#### EXERCISE DESCRIPTION:
The lines to repeat are those below from the one containing "Open the Cost reclame row" down to the one containing "Click the red 투자X", both included; reproduce them exactly and nothing else.

#### Stored items:
--
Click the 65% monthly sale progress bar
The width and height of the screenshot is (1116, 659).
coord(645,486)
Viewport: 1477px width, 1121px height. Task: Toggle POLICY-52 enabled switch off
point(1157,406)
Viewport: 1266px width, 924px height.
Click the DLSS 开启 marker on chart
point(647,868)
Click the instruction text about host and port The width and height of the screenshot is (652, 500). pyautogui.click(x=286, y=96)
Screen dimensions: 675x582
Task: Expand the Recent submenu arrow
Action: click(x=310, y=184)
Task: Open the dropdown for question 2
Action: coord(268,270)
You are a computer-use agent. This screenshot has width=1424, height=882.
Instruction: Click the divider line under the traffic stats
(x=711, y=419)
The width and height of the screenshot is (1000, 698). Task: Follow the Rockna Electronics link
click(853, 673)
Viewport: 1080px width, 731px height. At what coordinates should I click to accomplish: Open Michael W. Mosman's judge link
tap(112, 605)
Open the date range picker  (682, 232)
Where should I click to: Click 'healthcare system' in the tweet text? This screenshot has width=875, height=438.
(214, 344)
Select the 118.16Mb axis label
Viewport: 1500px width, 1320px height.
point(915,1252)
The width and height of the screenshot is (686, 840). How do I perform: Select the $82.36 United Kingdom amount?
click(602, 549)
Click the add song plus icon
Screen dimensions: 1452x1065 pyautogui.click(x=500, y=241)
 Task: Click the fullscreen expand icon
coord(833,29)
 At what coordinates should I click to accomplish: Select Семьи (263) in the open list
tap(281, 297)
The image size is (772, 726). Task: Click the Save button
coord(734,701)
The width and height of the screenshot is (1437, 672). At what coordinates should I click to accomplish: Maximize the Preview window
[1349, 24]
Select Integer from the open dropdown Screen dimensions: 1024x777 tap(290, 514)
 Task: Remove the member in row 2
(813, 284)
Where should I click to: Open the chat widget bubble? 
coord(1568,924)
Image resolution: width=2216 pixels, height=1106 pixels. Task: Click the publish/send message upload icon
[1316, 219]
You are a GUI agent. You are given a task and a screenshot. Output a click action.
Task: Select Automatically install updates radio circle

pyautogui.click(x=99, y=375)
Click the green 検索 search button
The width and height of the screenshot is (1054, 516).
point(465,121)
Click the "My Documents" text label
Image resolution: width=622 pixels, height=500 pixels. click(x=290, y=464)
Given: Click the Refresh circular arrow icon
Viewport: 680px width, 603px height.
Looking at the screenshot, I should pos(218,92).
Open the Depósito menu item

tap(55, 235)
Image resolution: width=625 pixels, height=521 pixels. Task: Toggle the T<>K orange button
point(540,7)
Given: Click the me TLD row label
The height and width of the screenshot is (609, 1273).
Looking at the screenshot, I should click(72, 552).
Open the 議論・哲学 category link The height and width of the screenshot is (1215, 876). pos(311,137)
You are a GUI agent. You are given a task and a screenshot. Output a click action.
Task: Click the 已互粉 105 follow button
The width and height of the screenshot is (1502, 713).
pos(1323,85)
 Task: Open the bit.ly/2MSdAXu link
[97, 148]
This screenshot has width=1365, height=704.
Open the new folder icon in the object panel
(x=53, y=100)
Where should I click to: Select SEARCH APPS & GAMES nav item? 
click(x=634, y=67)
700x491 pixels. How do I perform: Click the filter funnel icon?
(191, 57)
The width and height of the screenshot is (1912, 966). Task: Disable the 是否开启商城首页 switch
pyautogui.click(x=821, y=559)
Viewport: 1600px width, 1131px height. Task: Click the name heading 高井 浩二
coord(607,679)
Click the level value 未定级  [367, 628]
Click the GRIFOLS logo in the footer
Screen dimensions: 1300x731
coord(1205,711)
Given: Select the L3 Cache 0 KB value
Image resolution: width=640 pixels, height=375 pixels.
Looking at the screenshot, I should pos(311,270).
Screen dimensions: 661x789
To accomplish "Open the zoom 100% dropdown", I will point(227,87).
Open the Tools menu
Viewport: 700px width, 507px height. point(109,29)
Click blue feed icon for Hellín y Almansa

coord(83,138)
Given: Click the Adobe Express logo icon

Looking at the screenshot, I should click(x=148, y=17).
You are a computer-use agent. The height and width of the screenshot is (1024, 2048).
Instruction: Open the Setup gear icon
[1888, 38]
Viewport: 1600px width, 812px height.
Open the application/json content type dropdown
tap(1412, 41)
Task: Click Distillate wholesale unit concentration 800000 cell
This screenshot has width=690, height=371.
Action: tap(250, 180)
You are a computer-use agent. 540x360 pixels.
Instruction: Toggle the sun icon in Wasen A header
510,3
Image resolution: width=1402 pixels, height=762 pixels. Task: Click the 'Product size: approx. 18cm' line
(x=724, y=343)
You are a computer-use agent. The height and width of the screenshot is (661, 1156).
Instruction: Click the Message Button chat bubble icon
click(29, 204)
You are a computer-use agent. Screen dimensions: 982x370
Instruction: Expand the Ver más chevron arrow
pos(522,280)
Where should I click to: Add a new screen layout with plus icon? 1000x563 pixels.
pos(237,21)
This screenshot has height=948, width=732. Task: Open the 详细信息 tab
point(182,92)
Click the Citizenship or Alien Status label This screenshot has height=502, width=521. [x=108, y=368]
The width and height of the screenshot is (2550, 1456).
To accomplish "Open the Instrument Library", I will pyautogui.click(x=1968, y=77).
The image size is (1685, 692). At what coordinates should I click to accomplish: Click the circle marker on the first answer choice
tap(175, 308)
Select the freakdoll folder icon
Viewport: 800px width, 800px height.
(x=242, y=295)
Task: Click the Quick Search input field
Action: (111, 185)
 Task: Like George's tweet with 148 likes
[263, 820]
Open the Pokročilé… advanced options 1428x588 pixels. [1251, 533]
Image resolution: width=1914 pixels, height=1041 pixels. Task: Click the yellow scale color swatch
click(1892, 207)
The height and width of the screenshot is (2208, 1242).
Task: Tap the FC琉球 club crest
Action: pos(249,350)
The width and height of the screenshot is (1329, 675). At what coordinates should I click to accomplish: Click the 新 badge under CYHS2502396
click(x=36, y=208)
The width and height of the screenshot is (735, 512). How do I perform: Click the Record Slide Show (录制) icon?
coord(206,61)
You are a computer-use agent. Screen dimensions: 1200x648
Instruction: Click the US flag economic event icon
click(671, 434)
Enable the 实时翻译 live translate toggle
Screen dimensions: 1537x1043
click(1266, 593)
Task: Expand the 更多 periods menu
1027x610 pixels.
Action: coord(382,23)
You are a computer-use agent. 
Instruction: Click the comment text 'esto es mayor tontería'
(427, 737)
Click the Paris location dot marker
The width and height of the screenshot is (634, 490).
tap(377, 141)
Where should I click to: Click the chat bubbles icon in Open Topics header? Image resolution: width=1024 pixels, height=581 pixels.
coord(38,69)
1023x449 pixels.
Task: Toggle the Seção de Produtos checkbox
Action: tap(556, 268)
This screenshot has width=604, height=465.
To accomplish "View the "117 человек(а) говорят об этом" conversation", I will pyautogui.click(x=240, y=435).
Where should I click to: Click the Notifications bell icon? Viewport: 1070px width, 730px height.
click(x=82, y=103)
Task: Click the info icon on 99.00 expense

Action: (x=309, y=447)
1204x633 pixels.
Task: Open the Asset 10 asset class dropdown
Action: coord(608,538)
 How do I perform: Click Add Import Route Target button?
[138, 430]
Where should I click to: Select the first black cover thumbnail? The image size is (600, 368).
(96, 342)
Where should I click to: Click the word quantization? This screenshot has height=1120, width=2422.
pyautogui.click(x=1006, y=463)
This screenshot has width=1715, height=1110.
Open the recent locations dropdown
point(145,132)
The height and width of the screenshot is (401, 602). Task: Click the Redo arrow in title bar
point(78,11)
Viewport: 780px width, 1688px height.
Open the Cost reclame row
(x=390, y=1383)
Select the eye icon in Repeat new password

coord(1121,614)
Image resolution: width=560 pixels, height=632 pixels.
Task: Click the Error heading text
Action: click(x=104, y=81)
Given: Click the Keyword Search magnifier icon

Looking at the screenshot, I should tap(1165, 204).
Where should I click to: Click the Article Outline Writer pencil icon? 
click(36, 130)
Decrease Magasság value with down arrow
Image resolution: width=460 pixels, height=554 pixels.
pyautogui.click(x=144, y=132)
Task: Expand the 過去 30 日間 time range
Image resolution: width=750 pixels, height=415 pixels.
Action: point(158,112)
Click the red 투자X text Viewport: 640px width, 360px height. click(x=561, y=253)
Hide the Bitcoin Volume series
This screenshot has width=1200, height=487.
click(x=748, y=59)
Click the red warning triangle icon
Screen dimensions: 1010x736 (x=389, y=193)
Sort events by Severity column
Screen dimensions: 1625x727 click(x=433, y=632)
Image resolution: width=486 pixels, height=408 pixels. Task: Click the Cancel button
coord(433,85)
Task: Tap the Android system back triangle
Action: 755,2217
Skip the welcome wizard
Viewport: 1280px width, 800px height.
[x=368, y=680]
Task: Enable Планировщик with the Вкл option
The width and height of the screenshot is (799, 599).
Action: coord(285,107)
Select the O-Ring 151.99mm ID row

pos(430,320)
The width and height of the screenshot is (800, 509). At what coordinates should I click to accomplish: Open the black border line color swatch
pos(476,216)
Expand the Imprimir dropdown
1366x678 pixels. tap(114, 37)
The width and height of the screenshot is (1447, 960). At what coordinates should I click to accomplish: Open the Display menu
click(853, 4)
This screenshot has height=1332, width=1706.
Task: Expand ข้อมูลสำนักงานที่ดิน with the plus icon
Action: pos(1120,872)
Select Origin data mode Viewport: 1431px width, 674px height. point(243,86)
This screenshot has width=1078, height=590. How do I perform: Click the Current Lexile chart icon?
--
#### EXPECTED ANSWER:
Open the Cost reclame row
(x=390, y=1383)
Select the eye icon in Repeat new password

coord(1121,614)
Image resolution: width=560 pixels, height=632 pixels.
Task: Click the Error heading text
Action: click(x=104, y=81)
Given: Click the Keyword Search magnifier icon

Looking at the screenshot, I should tap(1165, 204).
Where should I click to: Click the Article Outline Writer pencil icon? 
click(36, 130)
Decrease Magasság value with down arrow
Image resolution: width=460 pixels, height=554 pixels.
pyautogui.click(x=144, y=132)
Task: Expand the 過去 30 日間 time range
Image resolution: width=750 pixels, height=415 pixels.
Action: point(158,112)
Click the red 투자X text Viewport: 640px width, 360px height. click(x=561, y=253)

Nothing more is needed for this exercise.